Many subsidies are defended as benefiting disadvantaged groups, or groups the politicians like to make us believe are disadvantaged. Some do that, but even those that do benefit disadvantaged groups often benefit richer people or companies even more.
Perversely, the distributive consequences of subsidies are often precisely the opposite of what the framers of the policies intended. Most countries that subsidise farmers or fishers profess to be looking out for the small owner-operator. Yet, by design, subsidies that are tied to outputs or inputs tend to favour larger producing units.

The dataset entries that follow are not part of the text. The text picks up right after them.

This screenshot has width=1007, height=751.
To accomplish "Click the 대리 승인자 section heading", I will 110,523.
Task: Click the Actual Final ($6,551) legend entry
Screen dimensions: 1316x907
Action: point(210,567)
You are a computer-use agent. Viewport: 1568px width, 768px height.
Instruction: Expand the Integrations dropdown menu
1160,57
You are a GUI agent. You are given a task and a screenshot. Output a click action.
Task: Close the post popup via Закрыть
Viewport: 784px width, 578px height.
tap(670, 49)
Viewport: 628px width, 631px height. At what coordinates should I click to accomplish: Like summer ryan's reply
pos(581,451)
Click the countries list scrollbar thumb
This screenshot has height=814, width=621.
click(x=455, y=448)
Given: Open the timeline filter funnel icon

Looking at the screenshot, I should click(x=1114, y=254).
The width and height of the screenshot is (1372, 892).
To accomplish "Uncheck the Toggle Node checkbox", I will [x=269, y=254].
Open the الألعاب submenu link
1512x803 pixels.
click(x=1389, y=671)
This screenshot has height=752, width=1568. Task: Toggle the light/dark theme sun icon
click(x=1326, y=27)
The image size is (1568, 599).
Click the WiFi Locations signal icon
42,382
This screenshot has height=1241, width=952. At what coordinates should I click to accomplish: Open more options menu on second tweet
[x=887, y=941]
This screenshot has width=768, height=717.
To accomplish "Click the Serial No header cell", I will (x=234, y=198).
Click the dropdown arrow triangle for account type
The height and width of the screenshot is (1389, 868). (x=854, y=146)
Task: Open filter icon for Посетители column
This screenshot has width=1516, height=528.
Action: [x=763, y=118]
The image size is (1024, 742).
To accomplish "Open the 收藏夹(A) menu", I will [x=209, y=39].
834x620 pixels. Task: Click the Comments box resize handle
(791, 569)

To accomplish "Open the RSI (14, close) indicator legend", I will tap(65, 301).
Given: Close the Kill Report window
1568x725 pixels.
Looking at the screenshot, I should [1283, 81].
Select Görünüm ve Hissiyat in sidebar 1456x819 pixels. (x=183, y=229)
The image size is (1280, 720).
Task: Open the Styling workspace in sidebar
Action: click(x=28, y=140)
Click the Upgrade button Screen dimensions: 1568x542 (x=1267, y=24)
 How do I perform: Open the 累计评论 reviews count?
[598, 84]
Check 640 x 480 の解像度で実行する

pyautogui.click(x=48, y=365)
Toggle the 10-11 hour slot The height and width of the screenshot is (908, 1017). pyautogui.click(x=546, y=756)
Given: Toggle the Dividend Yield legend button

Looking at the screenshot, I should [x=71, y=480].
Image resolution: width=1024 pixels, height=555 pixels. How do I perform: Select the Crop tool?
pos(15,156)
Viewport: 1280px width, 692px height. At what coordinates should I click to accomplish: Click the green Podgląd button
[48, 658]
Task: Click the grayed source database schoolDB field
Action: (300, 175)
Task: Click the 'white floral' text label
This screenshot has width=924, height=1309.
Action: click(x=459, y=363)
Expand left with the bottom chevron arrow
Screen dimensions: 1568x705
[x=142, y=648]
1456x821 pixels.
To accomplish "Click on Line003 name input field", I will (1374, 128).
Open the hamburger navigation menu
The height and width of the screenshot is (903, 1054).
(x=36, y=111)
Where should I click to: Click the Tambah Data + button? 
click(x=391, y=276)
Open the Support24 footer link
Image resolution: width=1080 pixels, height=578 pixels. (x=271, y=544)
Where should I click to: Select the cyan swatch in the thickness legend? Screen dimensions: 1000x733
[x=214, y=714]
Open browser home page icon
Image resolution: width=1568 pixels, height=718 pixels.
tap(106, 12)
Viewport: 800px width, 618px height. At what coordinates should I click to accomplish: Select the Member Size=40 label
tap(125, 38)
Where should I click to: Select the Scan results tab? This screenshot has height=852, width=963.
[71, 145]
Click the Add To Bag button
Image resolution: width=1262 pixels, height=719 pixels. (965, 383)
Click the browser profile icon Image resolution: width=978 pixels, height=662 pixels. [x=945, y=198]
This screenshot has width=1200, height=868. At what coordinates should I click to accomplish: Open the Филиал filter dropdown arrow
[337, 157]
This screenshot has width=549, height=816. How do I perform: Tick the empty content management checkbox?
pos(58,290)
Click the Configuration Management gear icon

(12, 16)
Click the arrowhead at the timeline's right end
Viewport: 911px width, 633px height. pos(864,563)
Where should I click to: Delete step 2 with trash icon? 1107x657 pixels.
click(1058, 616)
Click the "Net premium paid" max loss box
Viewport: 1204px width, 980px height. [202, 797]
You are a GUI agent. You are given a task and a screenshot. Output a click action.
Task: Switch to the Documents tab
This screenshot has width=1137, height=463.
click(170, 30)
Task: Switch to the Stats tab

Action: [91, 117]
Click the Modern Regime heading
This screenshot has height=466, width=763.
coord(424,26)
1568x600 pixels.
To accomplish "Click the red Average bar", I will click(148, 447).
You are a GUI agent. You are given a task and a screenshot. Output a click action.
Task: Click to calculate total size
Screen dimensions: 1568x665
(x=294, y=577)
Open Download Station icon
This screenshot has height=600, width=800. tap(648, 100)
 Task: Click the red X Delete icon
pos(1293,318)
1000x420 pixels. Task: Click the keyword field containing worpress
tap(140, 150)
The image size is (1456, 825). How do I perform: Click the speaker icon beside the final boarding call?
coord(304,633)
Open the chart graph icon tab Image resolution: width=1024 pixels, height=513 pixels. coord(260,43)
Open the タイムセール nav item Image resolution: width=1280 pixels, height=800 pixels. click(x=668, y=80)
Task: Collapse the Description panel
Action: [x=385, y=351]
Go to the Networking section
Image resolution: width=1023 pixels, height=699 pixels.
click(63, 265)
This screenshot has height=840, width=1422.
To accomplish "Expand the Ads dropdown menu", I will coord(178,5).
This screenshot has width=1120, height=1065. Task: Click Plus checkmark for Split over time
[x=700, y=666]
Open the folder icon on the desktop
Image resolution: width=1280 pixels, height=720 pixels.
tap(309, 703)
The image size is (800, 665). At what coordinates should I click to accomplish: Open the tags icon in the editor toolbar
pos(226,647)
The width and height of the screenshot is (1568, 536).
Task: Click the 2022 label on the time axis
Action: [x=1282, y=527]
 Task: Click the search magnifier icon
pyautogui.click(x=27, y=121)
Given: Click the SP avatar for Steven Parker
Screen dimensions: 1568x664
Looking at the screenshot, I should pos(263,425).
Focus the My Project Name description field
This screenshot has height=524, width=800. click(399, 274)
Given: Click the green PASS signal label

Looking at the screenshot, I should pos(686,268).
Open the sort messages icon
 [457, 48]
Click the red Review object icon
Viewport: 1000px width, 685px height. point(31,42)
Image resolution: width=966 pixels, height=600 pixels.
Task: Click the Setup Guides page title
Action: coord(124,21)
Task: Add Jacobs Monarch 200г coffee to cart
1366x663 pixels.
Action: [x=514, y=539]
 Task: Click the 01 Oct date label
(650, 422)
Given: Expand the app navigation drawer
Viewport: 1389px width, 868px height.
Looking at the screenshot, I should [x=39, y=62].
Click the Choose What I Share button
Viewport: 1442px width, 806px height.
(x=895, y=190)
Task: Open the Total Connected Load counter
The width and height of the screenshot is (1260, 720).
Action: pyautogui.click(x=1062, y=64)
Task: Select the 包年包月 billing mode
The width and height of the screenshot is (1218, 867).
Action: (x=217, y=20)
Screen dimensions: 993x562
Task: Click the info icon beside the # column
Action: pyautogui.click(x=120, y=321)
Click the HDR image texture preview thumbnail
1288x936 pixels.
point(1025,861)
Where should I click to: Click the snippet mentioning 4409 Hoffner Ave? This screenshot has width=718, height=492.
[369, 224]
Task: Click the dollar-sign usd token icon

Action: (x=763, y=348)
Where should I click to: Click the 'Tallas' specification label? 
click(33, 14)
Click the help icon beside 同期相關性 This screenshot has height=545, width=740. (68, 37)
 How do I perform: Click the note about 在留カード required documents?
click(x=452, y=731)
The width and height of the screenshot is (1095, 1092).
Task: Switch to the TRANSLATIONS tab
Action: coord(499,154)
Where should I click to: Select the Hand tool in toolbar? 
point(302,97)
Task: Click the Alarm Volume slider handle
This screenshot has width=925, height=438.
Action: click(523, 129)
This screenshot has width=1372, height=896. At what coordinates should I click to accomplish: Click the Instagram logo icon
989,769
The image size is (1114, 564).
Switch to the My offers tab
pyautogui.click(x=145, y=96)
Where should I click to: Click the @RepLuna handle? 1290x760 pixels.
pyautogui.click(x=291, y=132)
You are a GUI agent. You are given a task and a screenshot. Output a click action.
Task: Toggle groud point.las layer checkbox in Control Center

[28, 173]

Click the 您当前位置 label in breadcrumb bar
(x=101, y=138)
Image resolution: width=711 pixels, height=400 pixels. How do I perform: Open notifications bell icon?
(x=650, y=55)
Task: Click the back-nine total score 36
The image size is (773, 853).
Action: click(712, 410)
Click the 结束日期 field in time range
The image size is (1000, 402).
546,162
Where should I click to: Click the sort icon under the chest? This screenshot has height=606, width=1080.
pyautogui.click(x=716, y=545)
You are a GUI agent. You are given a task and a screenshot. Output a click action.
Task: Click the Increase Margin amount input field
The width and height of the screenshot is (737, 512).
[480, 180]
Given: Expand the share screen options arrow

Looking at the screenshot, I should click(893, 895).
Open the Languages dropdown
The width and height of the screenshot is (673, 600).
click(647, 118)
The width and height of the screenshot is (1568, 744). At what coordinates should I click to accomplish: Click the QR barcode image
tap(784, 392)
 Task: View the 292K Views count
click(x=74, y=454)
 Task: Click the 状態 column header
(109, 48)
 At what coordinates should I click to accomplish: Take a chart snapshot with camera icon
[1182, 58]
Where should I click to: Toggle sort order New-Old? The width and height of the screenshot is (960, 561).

Recently, for example, the Environmental Working Group, an American non-profit organization, counted up all the direct payments made by the U.S. Government to farmers between 1994 and 2005 and found that ten percent of subsidy recipients collected 73 percent of all subsidies, amounting to $120.5 billion Analyses of agricultural support programmes in other countries appear to lend credence to the 80:20 rule - the impression that 80% of support goes to 20% of the beneficiaries.
The conduit between a government and the intended recipient of a subsidy is often more like an open sluice than a pipeline, with plenty of opportunities for others to dip into the stream before it reaches its final destination. Any subsidies that are linked to the production of a good or services require the recipient to spend money on inputs used in producing that good or service. For example, if a farmer is paid by the government to grow corn, she will first have to spend some of that money on seeds, fertilizers, pesticides and fuel for the tractor. What is left as an increase in income may be only 20% or 25% of the cost to the government. Economists call the ratio between what ends up in the pockets of the target group and what the government spends the transfer efficiency of the subsidy. Subsidies for the purchase of inputs, by lowering the producer's costs, can have a fairly high transfer efficiency, but only if the supply is not limited. If the seller of the subsidized good is a monopoly, or there is a finite supply of the input, the subsidy will mainly enrich the input provider.